计算机工程与应用 ›› 2012, Vol. 48 ›› Issue (7): 142-145.

• 数据库、信号与信息处理 • 上一篇    下一篇

基于谱减和LMS的自适应语音增强

姜占才1,2,孙 燕3,王得芳1   

  1. 1.青海师范大学 物理系,西宁 810008
    2.青海师范大学 藏文信息处理中心,西宁 810008
    3.青海民族大学 计算机科学与技术学院,西宁 810007
  • 收稿日期:1900-01-01 修回日期:1900-01-01 出版日期:2012-03-01 发布日期:2012-03-01

Adaptive speech enhancement based on spectral subtraction and LMS

JIANG Zhancai1,2, SUN Yan3, WANG Defang1   

  1. 1.Department of Physics, Qinghai Normal University, Xining 810008, China
    2.Tibetan Information Processing Center, Qinghai Normal University, Xining 810008, China
    3.School of Computer Science and Technology, Qinghai Nationalities University, Xining 810007, China
  • Received:1900-01-01 Revised:1900-01-01 Online:2012-03-01 Published:2012-03-01

摘要: 针对宽带噪声背景下的语音增强问题,将短时语音视为非平稳或宽平稳信号,基于谱减法和自适应滤波的最小均方(LMS)算法,提出了一种FIR型自适应滤波算法(SSLMS):用减谱法由短时噪声观测语音估计期望信号,作为滤波器输出信号的参考信号;用滤波器的输出与参考信号的差值为误差信号,用LMS算法求得滤波器权系数修正量,并修正滤波器。权系数最速下降调整中,采用了归一化LMS、符号LMS、块LMS技术,以简化保证权系数收敛的步长选择、减少权系数修正的运算量,从而提高自适应速度。对不同的语音在各种信噪比下仿真实验,并与改进的谱减法比较,结果表明,该法增强效果优于谱减法;在信噪比为3 dB时该法的增强效果仍然令人满意。

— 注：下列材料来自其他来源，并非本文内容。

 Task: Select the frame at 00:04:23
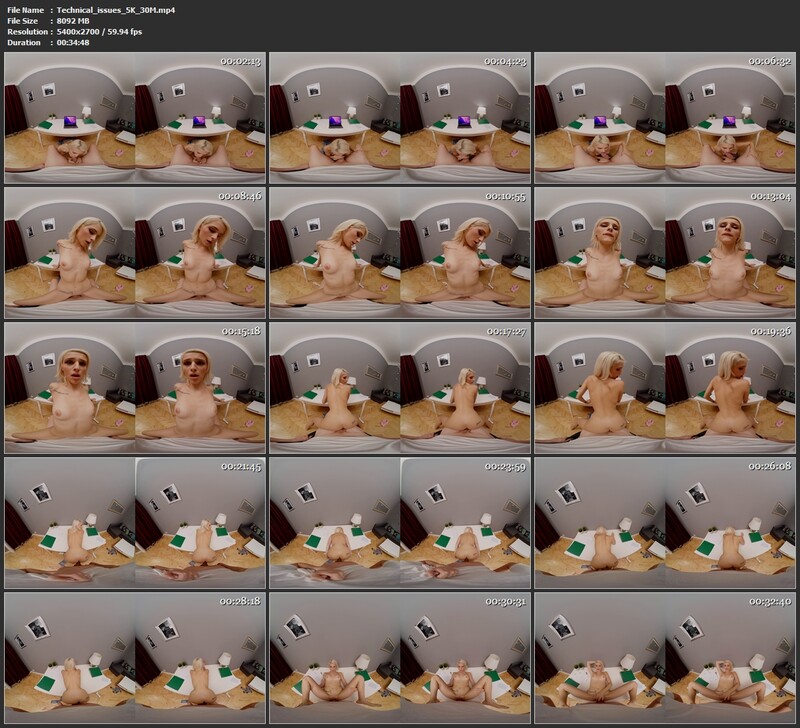(x=399, y=117)
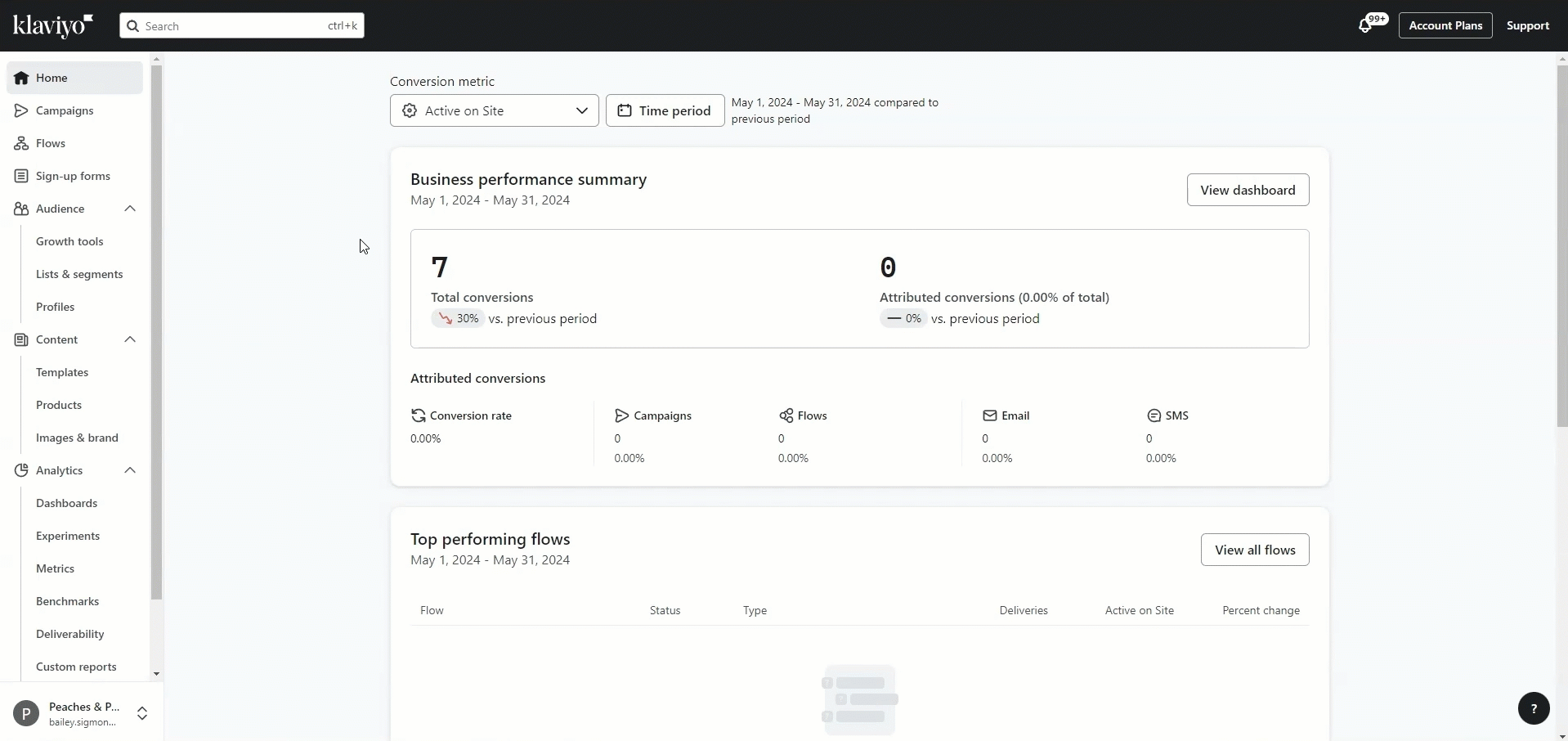Image resolution: width=1568 pixels, height=741 pixels.
Task: Collapse the Content section chevron
Action: tap(130, 339)
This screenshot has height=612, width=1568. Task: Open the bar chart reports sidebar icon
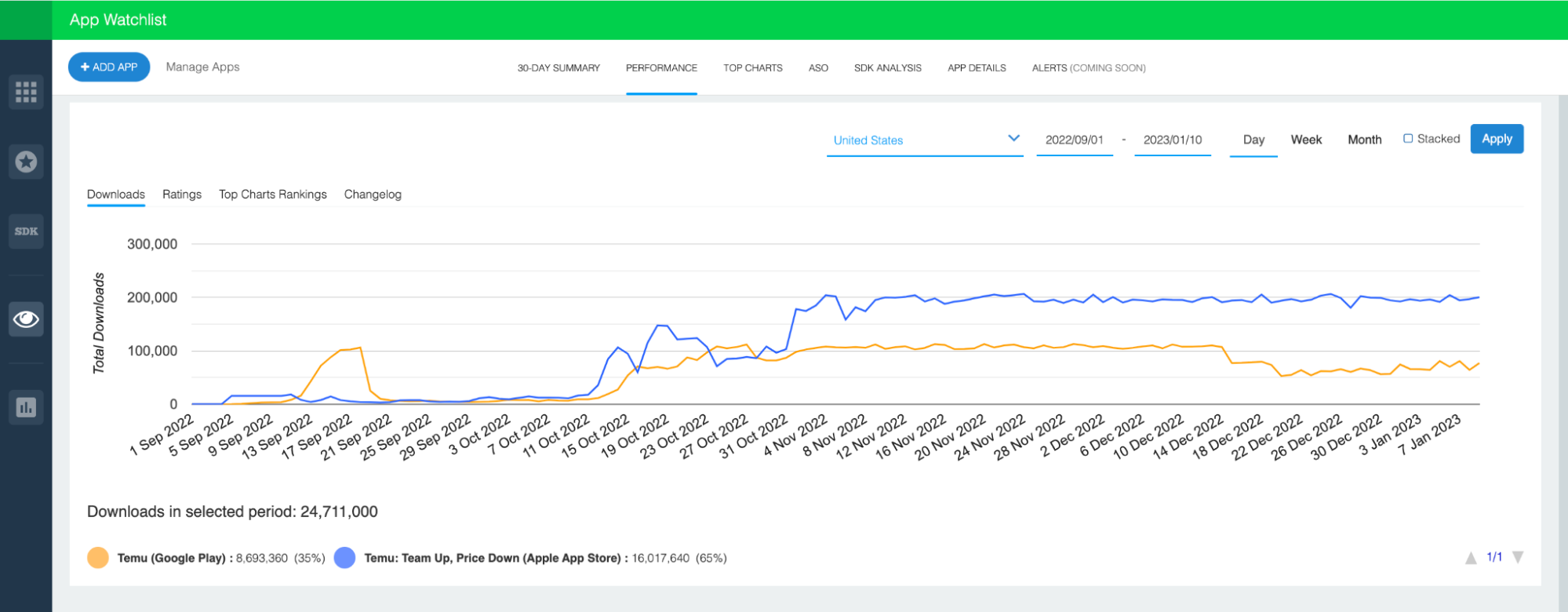26,407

Abstract: FIR adaptive filtering algorithm can improve the adaptive speed based on spectral subtraction and LMS of the short-term non-stationary or wide range signals for speech enhancement in condition broadband noise. This algorithm detects an expected speech signal of derived from short-term noise with spectral subtraction, this expected signal is used as reference signal of the output filter. The method improves performance of filter and chooses differences as the error signal between the referenced signal and the output filter. The filters of reconstruction are revised directly by filter corrective value based on LMS of weigh. This algorithm adopts the way of normalization LMS and symbolization LMS and blocking LMS in the steepest descent adjusting the weights, and simplifies step selection of converge weight, and reduces the computation of corrective weight. The simulation experiment shows that the algorithm can effectively enhance speech of all kinds of SNR, and it is superior to spectral subtraction. The result shows that the enhancement method is satisfaction in the 3 dB.